I saw a man in the intensive care unit last night, close to brain death. Tubes and monitors all around. The hospitalist on duty is carefully explaining to the family of this forty-three-year-old man the sequence of events likely to take place over the next several hours as his skull continues to fill with blood following a fall earlier in the day. The blood at some point will put so much pressure on his brain stem that too many of the brain cells that support his breath and heartbeat will die. Determining the point of death in such circumstances seems to be an imprecise art as the patient is tested for the presence of several key reflexes. The final check, however, seems to be the delivery of pure oxygen into his lungs as the ventilator is shut off. By testing his blood in the minutes that follow, it is possible to see if his body is doing anything useful with that oxygen. If not, he is said to be dead and the ventilator is restarted in order to keep his organs in the condition needed if they are to be “harvested” for possible transplant.

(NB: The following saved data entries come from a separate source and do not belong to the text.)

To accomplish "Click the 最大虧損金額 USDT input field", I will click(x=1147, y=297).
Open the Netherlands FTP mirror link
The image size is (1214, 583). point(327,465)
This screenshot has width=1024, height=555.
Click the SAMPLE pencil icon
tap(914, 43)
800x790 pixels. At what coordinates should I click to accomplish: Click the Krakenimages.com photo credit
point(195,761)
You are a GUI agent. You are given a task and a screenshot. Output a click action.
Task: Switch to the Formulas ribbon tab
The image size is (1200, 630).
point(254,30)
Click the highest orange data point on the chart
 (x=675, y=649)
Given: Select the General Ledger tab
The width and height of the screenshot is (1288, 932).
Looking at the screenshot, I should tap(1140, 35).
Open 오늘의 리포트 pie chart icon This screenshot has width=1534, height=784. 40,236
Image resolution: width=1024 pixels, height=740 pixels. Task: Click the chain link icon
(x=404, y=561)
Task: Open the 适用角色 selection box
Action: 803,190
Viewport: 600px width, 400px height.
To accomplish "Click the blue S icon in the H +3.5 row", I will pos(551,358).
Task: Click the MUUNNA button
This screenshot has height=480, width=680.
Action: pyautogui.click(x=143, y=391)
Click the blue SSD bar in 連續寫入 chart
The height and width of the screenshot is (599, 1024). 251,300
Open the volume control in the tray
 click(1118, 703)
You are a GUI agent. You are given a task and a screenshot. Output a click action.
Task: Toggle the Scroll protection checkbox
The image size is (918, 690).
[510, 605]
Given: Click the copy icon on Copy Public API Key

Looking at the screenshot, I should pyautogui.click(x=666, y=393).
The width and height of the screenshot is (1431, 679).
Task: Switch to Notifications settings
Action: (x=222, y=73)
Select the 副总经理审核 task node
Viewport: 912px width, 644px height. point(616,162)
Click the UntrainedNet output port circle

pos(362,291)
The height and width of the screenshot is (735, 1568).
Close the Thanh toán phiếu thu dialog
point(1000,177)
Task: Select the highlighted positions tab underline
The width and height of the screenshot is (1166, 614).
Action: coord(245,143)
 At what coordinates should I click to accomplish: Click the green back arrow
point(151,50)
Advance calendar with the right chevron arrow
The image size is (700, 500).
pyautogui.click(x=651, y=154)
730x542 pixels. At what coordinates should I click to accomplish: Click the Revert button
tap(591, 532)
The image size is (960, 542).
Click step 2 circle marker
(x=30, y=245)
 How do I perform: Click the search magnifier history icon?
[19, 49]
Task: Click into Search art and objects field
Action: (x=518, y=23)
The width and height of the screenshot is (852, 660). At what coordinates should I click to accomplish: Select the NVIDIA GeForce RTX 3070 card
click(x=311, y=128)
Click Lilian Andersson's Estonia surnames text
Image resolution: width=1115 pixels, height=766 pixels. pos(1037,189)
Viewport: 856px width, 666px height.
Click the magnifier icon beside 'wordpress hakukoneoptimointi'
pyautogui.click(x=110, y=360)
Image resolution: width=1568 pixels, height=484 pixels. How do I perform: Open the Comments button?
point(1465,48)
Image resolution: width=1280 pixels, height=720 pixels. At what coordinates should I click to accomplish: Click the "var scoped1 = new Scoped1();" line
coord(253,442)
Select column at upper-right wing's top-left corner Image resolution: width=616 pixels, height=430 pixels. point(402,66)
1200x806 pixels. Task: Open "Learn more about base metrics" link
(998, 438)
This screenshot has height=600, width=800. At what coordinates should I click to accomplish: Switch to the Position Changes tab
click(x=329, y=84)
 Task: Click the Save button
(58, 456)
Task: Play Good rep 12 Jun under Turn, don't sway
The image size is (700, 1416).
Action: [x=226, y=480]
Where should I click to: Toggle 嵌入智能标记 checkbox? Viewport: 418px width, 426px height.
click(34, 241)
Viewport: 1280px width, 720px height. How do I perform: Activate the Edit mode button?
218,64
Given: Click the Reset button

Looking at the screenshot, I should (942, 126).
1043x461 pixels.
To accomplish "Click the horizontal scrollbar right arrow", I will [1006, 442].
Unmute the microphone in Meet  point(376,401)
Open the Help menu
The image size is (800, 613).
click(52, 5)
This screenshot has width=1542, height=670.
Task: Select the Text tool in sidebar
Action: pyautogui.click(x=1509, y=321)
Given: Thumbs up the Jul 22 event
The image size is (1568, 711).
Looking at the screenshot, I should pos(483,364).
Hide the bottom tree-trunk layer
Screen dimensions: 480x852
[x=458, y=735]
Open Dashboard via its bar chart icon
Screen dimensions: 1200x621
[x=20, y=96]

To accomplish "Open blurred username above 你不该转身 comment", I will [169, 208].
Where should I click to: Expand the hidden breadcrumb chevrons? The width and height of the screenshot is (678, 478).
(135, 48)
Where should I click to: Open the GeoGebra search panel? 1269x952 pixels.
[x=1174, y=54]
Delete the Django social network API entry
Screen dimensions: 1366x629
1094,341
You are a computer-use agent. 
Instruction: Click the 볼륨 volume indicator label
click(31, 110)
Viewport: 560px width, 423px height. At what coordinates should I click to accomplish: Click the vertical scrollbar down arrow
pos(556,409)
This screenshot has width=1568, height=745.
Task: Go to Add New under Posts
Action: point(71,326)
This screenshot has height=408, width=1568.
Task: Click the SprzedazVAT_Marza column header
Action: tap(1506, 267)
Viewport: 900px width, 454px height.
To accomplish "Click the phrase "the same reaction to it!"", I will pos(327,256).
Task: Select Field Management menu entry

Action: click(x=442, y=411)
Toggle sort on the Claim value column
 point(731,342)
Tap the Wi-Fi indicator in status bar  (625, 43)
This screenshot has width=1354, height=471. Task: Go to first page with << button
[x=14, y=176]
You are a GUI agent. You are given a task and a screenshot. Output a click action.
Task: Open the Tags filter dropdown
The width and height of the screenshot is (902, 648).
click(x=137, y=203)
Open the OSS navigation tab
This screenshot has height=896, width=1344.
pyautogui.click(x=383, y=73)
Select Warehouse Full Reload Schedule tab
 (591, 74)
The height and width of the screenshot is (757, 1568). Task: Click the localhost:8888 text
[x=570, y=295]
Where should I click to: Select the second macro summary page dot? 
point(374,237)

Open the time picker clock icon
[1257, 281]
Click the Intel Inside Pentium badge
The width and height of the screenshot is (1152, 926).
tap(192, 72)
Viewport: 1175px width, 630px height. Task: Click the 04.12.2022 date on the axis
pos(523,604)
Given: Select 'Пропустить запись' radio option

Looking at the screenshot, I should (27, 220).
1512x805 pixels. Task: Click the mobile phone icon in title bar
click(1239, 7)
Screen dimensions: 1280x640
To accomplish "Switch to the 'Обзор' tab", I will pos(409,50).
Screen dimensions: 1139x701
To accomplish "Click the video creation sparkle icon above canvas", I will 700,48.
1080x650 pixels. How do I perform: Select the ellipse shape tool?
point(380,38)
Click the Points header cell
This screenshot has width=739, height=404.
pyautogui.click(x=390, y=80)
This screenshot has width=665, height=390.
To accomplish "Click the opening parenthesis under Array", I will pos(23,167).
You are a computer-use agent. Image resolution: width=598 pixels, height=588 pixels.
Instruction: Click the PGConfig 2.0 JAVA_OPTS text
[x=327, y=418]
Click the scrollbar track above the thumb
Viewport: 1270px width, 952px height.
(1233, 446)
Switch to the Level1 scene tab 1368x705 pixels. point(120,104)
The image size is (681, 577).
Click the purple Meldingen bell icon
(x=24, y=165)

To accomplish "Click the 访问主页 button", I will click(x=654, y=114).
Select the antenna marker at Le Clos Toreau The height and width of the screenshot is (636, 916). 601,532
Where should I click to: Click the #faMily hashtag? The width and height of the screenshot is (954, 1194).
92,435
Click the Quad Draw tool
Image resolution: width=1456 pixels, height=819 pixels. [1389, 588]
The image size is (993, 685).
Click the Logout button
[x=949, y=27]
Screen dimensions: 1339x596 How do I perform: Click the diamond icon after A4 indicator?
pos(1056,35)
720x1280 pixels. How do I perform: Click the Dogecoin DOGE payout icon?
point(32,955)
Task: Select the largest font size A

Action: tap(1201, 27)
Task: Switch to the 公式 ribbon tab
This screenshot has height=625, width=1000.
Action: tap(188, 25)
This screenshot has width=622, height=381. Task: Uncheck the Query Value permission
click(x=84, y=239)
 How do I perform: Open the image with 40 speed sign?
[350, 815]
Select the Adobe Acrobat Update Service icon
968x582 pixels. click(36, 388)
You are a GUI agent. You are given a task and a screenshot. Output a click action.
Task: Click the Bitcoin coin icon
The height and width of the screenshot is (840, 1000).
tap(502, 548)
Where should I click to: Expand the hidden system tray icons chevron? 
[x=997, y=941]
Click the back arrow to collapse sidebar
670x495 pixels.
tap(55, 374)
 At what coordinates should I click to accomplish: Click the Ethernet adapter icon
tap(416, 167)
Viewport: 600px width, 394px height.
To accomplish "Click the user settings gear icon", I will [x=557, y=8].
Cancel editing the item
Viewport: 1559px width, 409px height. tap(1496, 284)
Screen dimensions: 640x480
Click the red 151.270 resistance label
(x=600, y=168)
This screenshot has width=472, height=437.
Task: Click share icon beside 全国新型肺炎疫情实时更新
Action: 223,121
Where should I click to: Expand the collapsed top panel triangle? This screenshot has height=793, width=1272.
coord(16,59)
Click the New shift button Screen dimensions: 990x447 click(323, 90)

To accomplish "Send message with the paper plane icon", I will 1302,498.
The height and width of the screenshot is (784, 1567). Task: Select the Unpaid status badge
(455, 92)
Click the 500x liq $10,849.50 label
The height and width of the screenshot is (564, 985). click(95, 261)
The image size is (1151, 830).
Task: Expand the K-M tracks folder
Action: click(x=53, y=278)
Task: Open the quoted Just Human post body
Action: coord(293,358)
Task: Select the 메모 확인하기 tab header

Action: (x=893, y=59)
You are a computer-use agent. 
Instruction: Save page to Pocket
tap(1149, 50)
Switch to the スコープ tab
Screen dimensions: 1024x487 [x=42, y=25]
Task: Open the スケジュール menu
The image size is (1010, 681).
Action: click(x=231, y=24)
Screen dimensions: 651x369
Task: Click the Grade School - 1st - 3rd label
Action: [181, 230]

All said carefully with care and compassion to the family. But I’m watching them trying to figure out when in this progression of events their brother, nephew, son actually dies.

Here’s what is filling me as I watch and listen. Go back a few years ago. It’s early evening and the rooms and corridors of my mother’s nursing home are still and quiet. Mother is dying, her hospice nurse earlier saying, “maybe tonight, maybe tomorrow.” I’m alone with her, singing what I can remember of “Swing Low, Sweet Chariot.” I’ve been counting her breaths ever since arriving at her bedside that morning. My brother-in-law calls to ask how she is doing. To give him some form of a quantifiable answer I say, “I’ll count her breaths for you. There’s one…” I wait. There are no more. Her nurse comes in, listens to her heart and chest and says, “I’m sorry.” It’s 8:45 pm. And she is dead. I say goodbye to my brother-in-law, not quite absorbing that her death would be so distinct. This said by a hospital chaplain who has watched many dozens of last breaths.

I’m alone now, still hearing the sound of her last breath, coming as it did from far off down the arroyo she knew so well in Santa Fe and then sweeping onward, up the slopes of the Pecos Mountains to the east. A breath of air that never really had a beginning or an ending, just a puff that filled her for the moment and then was gone. Death was clear and certain. Clear in a way that was not to be available to that family in the ICU that night.